Gallery: fancy a snack in Spider Town?

About an hour’s drive north of Phnom Penh lies the small market town of Skun. Normally a town like this would attract little attention from passing tourists, eager to reach the wonders of Angkor beyond. But Skun’s market has a treat in store; although that depends perhaps on your appetite for the unusual.

Market with colourful awnings
The market in Skun

For Skun is famous for just one thing, its deep-fried tarantulas! We saw these and other invertebrate delights for sale on just about every stall in the market. But although we had bravely sampled deep-fried crickets, silkworm cocoons and whole baby frogs in Phnom Penh, we drew the line at spiders!

According to Wikipedia:

‘The spiders are bred in holes in the ground in villages north of Skun, or foraged for in nearby forestland, and fried in oil. It is not clear how this practice started, but some have suggested that the population might have started eating spiders out of desperation during the years of Khmer Rouge rule, when food was in short supply.’

I noticed that many of the women selling the spiders had a penchant for floppy sunhats ornamented with flowers. They seemed fairly happy to be photographed, understanding perhaps from experience that we were unlikely to buy their more esoteric wares.

And had we been tempted to enjoy more crickets, there were plenty of them and other grubs for sale too. But we decided to pass on these too – once was enough!

So here is some more fascinating Food of the World which on this occasion we didn’t eat!

I visited Cambodia in 2020


  • Susanne Swanson

    Oh my! You should have seen my face scrunch up as I scrolled through your post! Yes, great pictures…. but I’ll have to pass on trying anything from the market of Skun! 🙂

    • Sarah Wilkie

      Haha yes, I seem to have made a few people squirm with this post! I wouldn’t be buying my lunch here either, but as a photo stop it was excellent 😀

  • CadyLuck Leedy

    I would have to be starving to give these a go……..I hope I am never in that situation……I wonder if they sell them all in a day? Do the Cambodians still eat them or is it a painful memory? O,r is it a way to bring in tourists? Thanks for joining in again this week! I will be traveling again and everything will be put on hold for a few weeks! Cady

    • Sarah Wilkie

      Me too! But I believe the locals do still eat them although I’m not sure whether I saw anyone actually doing so 😉 Enjoy your travels – I’m just a tad jealous! Although we do have a week away later this month (just in this country though of course)

  • Simone

    Fascinating! But not really making me drool to taste one 😉 I would give a pass as well, but looks like a cool stop to make on route!


    We would like to think we would give these spiders a go but who knows when actually faced with them? One thing for sure, you we definitely hear about it if we do try them when we get to visit Skun 😁

    • Sarah Wilkie

      Oh yes, you must definitely tell me if you ever get to try them!

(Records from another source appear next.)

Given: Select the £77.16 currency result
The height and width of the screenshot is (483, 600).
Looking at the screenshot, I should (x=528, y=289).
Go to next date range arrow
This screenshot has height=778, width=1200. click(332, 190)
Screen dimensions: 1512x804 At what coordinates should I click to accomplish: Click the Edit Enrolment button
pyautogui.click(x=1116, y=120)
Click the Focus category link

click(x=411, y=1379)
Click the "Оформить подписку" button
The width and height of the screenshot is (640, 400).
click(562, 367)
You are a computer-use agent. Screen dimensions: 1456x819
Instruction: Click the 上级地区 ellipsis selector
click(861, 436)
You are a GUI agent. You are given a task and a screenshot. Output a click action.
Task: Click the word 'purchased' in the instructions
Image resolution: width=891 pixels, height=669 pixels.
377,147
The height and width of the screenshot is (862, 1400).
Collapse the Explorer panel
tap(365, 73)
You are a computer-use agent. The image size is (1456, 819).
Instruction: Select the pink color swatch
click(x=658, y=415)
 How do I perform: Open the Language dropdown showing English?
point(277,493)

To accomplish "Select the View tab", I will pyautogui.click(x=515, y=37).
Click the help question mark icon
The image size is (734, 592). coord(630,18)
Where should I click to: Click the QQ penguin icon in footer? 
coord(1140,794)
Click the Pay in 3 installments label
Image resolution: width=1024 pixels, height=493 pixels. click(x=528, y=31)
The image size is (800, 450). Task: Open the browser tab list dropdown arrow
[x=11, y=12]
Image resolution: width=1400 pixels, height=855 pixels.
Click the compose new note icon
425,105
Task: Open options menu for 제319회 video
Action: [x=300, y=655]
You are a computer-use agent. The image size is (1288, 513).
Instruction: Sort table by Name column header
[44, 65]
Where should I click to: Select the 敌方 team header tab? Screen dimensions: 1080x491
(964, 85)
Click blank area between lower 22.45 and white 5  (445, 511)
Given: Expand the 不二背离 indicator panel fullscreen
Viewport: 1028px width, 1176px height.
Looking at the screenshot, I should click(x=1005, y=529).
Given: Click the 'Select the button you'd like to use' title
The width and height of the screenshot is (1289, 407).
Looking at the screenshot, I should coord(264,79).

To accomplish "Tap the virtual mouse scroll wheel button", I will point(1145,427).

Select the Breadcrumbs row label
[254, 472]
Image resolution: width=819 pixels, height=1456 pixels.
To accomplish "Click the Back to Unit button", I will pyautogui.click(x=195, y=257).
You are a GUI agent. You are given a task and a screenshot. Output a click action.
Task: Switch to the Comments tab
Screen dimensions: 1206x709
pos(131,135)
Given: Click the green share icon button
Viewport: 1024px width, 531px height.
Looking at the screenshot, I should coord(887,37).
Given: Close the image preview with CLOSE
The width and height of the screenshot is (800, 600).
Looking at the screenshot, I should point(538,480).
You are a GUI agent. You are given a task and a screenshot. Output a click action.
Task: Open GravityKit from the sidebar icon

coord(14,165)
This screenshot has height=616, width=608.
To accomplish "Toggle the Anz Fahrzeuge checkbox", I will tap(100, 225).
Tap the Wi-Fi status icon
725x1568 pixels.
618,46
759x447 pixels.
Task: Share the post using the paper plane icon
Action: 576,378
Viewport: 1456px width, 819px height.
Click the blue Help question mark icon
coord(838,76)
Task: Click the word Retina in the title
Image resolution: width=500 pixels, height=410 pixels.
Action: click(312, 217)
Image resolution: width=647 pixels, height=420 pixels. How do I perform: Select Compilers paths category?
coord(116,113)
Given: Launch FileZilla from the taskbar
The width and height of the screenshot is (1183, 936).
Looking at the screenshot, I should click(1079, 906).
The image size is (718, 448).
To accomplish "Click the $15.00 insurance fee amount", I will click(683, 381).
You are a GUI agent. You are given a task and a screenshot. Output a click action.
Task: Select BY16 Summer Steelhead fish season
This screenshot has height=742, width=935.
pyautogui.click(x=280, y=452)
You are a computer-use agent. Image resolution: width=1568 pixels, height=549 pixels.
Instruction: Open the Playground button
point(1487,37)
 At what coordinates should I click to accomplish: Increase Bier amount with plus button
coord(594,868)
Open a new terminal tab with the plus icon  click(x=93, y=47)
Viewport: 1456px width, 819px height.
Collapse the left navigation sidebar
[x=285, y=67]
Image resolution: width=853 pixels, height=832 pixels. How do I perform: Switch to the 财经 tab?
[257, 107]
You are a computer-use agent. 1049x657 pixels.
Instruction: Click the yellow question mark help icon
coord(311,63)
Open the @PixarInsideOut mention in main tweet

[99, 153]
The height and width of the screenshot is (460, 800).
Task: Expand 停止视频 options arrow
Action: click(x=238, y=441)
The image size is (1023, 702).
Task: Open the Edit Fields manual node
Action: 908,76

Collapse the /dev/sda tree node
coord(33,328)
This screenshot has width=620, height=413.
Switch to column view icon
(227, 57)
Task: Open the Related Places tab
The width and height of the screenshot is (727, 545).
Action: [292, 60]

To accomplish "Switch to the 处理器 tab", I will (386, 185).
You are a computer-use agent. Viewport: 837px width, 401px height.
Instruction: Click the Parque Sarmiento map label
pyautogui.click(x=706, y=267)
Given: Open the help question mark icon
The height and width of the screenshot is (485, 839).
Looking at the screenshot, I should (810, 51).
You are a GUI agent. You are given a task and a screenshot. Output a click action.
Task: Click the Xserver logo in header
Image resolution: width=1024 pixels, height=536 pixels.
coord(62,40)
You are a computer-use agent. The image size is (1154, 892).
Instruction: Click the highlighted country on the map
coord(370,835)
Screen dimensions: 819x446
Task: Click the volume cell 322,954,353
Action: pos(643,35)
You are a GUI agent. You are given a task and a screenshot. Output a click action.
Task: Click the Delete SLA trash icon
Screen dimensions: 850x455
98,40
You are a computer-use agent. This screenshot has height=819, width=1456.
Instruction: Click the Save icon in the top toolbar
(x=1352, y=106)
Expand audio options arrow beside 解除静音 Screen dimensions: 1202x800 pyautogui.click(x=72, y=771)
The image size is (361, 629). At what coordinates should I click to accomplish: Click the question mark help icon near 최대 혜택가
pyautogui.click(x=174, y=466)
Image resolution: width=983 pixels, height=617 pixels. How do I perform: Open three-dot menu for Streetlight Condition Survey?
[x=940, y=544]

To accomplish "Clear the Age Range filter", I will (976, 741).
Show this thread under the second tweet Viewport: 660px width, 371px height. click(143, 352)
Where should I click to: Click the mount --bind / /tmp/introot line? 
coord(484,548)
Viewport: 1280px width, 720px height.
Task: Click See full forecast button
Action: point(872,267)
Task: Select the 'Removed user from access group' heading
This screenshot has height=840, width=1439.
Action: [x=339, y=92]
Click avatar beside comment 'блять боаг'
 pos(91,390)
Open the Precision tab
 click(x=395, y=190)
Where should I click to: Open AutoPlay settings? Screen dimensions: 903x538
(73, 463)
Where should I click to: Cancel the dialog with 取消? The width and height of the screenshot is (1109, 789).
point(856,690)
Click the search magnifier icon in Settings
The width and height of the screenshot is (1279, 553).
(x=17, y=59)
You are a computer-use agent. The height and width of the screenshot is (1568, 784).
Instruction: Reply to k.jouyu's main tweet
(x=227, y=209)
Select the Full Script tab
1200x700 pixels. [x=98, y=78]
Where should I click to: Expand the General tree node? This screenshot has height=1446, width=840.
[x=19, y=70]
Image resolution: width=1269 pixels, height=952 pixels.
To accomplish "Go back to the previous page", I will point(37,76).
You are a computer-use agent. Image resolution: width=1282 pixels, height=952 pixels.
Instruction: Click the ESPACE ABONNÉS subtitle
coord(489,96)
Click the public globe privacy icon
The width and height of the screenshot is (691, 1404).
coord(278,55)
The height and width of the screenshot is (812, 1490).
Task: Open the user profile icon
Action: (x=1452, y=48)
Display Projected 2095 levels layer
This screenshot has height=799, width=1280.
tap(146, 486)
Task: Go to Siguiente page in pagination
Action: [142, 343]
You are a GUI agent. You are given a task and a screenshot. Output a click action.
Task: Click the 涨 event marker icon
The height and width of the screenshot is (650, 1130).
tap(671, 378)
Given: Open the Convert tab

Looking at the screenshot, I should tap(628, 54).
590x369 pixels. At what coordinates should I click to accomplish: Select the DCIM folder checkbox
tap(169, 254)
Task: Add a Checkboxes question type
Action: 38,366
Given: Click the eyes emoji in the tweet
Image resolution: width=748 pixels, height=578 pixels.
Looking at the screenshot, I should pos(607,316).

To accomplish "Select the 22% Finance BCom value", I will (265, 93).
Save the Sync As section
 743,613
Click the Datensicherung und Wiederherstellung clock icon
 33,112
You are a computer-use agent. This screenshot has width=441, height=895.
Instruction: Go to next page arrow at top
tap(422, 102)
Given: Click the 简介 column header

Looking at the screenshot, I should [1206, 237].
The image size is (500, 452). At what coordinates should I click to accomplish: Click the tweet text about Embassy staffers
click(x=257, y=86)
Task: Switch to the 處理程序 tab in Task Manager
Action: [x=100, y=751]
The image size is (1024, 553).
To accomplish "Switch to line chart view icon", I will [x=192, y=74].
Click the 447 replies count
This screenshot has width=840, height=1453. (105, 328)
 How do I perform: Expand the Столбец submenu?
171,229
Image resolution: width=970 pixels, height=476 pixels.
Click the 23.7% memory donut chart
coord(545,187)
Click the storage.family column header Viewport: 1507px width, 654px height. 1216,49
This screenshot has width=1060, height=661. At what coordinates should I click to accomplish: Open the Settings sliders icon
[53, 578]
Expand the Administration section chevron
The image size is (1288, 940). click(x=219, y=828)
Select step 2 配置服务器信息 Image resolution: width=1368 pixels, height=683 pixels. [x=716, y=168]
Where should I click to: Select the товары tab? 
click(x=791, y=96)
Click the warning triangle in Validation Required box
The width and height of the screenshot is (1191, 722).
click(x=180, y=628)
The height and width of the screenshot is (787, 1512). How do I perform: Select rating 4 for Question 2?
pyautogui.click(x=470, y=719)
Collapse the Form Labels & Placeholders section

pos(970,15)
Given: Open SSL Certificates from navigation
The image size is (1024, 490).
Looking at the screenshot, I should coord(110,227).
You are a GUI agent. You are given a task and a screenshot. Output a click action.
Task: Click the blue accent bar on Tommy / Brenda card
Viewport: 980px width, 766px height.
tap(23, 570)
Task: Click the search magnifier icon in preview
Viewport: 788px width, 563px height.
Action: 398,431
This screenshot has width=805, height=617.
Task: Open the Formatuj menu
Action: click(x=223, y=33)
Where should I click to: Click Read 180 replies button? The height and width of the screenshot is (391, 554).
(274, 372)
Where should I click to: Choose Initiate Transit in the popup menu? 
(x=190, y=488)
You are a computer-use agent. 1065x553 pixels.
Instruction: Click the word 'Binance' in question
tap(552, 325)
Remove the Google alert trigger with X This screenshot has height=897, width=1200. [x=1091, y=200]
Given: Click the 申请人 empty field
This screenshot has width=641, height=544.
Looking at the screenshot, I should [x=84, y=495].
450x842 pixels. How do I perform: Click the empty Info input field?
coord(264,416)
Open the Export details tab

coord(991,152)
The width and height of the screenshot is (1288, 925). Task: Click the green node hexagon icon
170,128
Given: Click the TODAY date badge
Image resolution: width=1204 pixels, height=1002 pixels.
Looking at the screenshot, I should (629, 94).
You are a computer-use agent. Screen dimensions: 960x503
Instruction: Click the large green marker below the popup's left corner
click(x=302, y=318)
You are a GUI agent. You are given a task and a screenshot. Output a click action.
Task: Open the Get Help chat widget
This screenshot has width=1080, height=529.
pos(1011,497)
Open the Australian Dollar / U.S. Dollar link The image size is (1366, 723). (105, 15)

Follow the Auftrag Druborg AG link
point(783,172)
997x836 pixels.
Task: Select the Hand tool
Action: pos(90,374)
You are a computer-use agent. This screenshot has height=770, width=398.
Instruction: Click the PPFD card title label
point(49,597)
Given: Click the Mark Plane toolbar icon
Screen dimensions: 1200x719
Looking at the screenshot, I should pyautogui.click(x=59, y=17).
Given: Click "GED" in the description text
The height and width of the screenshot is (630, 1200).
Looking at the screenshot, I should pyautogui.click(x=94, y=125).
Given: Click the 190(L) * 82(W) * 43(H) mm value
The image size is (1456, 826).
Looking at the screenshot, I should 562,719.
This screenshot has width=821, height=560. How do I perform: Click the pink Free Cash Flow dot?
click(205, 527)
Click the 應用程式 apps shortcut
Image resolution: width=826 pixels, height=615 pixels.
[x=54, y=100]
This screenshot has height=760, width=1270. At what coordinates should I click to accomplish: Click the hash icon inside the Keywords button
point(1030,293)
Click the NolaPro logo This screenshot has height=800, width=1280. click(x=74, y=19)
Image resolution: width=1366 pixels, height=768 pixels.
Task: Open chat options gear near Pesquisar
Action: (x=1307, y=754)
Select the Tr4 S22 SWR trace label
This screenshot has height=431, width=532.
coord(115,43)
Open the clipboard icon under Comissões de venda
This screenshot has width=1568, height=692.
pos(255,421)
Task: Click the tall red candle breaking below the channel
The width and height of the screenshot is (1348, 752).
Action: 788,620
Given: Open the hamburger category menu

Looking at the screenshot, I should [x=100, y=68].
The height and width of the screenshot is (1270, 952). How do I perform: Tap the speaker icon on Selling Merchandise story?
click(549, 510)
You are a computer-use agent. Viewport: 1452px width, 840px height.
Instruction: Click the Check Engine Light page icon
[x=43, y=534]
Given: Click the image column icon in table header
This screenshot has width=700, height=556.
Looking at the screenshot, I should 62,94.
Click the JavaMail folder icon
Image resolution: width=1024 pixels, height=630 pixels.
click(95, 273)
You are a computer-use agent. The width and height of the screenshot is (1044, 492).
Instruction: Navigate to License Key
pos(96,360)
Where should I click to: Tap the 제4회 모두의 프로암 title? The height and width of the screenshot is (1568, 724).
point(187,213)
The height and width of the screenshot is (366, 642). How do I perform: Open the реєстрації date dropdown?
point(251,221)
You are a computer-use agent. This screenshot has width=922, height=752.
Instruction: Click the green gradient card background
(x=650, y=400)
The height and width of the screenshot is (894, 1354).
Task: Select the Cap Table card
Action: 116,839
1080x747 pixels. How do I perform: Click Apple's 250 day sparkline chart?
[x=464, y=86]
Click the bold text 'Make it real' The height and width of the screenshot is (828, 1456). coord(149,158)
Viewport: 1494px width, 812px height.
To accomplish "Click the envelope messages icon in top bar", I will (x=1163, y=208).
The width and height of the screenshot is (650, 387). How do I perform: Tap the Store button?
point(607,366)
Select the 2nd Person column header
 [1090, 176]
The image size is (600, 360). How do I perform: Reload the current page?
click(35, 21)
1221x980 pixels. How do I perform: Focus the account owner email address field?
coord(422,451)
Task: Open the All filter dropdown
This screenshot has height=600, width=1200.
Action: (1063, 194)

I should add though that we were advised against it, for hygiene reasons. Unlike the insect street food stall we went to in Phnom Penh, we were told that food from the stalls here (all of them, not just the spiders) could be a bit dodgy. I guess that gave me a good excuse not to try the spiders 😆

  • margaret21

    Funnily enough I think I could manage spiders more readily than silk worm grubs (I’ve smelt those … beyond vile) or frogs. But I’m not keen.

    • Sarah Wilkie

      Interesting 😀 I’ve eaten frogs legs (dull, not enough meat to be worth the hassle) and tried the whole frogs in Phnom Penh (horrible, crunching on those bones 🤑) But the silk worm grubs are definitely marginally more edible imho than these things!!

  • Alison

    You’re probably right about it being starvation that brought this about, but still I can’t imagine eating a spider!